» Action item
Reproduce all of the entries below exactly, without a single change.

[Collected data entries]
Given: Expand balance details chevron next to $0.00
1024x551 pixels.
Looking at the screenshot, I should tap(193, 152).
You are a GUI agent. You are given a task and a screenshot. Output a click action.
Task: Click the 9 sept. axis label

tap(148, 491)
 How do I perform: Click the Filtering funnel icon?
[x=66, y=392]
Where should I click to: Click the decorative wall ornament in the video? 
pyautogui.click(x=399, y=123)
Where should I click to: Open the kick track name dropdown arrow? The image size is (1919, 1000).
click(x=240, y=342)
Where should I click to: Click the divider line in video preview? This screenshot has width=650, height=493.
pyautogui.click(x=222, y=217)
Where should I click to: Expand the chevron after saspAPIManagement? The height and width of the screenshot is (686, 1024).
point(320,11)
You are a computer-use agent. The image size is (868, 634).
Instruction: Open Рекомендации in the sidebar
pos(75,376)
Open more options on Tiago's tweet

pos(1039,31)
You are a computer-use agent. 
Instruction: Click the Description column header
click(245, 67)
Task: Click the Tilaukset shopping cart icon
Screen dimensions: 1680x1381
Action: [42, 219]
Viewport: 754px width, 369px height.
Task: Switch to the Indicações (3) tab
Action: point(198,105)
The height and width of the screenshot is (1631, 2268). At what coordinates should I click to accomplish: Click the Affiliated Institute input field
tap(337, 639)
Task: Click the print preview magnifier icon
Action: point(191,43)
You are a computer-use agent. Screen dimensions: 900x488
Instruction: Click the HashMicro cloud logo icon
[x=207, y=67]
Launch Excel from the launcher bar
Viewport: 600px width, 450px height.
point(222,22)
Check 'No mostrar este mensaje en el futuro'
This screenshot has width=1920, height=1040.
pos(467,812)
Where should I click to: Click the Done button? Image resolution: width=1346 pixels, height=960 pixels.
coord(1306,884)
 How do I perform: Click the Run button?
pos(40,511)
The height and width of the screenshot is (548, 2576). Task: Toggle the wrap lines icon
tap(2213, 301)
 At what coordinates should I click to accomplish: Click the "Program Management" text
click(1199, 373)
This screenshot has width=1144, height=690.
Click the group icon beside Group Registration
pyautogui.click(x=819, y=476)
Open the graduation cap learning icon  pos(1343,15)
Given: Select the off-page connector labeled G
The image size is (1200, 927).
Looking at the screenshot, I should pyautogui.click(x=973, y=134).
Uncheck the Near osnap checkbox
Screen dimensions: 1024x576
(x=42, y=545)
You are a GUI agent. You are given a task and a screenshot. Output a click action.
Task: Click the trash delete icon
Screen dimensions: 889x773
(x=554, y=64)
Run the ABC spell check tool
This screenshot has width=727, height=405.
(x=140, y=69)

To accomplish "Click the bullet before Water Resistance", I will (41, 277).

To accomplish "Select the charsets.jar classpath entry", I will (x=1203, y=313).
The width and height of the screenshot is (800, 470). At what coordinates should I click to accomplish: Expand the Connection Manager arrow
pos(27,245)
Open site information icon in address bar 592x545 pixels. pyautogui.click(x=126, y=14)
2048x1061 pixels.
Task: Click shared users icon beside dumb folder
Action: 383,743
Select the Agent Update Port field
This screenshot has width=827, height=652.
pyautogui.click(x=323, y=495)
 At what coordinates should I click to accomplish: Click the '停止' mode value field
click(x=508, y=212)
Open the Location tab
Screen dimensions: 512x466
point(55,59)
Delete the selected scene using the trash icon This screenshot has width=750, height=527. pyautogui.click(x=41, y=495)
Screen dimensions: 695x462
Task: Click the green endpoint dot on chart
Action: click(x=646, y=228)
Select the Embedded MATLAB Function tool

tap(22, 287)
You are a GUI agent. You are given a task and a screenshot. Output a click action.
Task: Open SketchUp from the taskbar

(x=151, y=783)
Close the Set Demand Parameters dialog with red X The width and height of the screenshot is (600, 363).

» Worked solution
Given: Expand balance details chevron next to $0.00
1024x551 pixels.
Looking at the screenshot, I should tap(193, 152).
You are a GUI agent. You are given a task and a screenshot. Output a click action.
Task: Click the 9 sept. axis label

tap(148, 491)
 How do I perform: Click the Filtering funnel icon?
[x=66, y=392]
Where should I click to: Click the decorative wall ornament in the video? 
pyautogui.click(x=399, y=123)
Where should I click to: Open the kick track name dropdown arrow? The image size is (1919, 1000).
click(x=240, y=342)
Where should I click to: Click the divider line in video preview? This screenshot has width=650, height=493.
pyautogui.click(x=222, y=217)
Where should I click to: Expand the chevron after saspAPIManagement? The height and width of the screenshot is (686, 1024).
point(320,11)
You are a computer-use agent. The image size is (868, 634).
Instruction: Open Рекомендации in the sidebar
pos(75,376)
Open more options on Tiago's tweet

pos(1039,31)
You are a computer-use agent. 
Instruction: Click the Description column header
click(245, 67)
Task: Click the Tilaukset shopping cart icon
Screen dimensions: 1680x1381
Action: [42, 219]
Viewport: 754px width, 369px height.
Task: Switch to the Indicações (3) tab
Action: point(198,105)
The height and width of the screenshot is (1631, 2268). At what coordinates should I click to accomplish: Click the Affiliated Institute input field
tap(337, 639)
Task: Click the print preview magnifier icon
Action: point(191,43)
You are a computer-use agent. Screen dimensions: 900x488
Instruction: Click the HashMicro cloud logo icon
[x=207, y=67]
Launch Excel from the launcher bar
Viewport: 600px width, 450px height.
point(222,22)
Check 'No mostrar este mensaje en el futuro'
This screenshot has width=1920, height=1040.
pos(467,812)
Where should I click to: Click the Done button? Image resolution: width=1346 pixels, height=960 pixels.
coord(1306,884)
 How do I perform: Click the Run button?
pos(40,511)
The height and width of the screenshot is (548, 2576). Task: Toggle the wrap lines icon
tap(2213, 301)
 At what coordinates should I click to accomplish: Click the "Program Management" text
click(1199, 373)
This screenshot has width=1144, height=690.
Click the group icon beside Group Registration
pyautogui.click(x=819, y=476)
Open the graduation cap learning icon  pos(1343,15)
Given: Select the off-page connector labeled G
The image size is (1200, 927).
Looking at the screenshot, I should pyautogui.click(x=973, y=134).
Uncheck the Near osnap checkbox
Screen dimensions: 1024x576
(x=42, y=545)
You are a GUI agent. You are given a task and a screenshot. Output a click action.
Task: Click the trash delete icon
Screen dimensions: 889x773
(x=554, y=64)
Run the ABC spell check tool
This screenshot has width=727, height=405.
(x=140, y=69)

To accomplish "Click the bullet before Water Resistance", I will (41, 277).

To accomplish "Select the charsets.jar classpath entry", I will (x=1203, y=313).
The width and height of the screenshot is (800, 470). At what coordinates should I click to accomplish: Expand the Connection Manager arrow
pos(27,245)
Open site information icon in address bar 592x545 pixels. pyautogui.click(x=126, y=14)
2048x1061 pixels.
Task: Click shared users icon beside dumb folder
Action: 383,743
Select the Agent Update Port field
This screenshot has width=827, height=652.
pyautogui.click(x=323, y=495)
 At what coordinates should I click to accomplish: Click the '停止' mode value field
click(x=508, y=212)
Open the Location tab
Screen dimensions: 512x466
point(55,59)
Delete the selected scene using the trash icon This screenshot has width=750, height=527. pyautogui.click(x=41, y=495)
Screen dimensions: 695x462
Task: Click the green endpoint dot on chart
Action: click(x=646, y=228)
Select the Embedded MATLAB Function tool

tap(22, 287)
You are a GUI agent. You are given a task and a screenshot. Output a click action.
Task: Open SketchUp from the taskbar

(x=151, y=783)
Close the Set Demand Parameters dialog with red X The width and height of the screenshot is (600, 363).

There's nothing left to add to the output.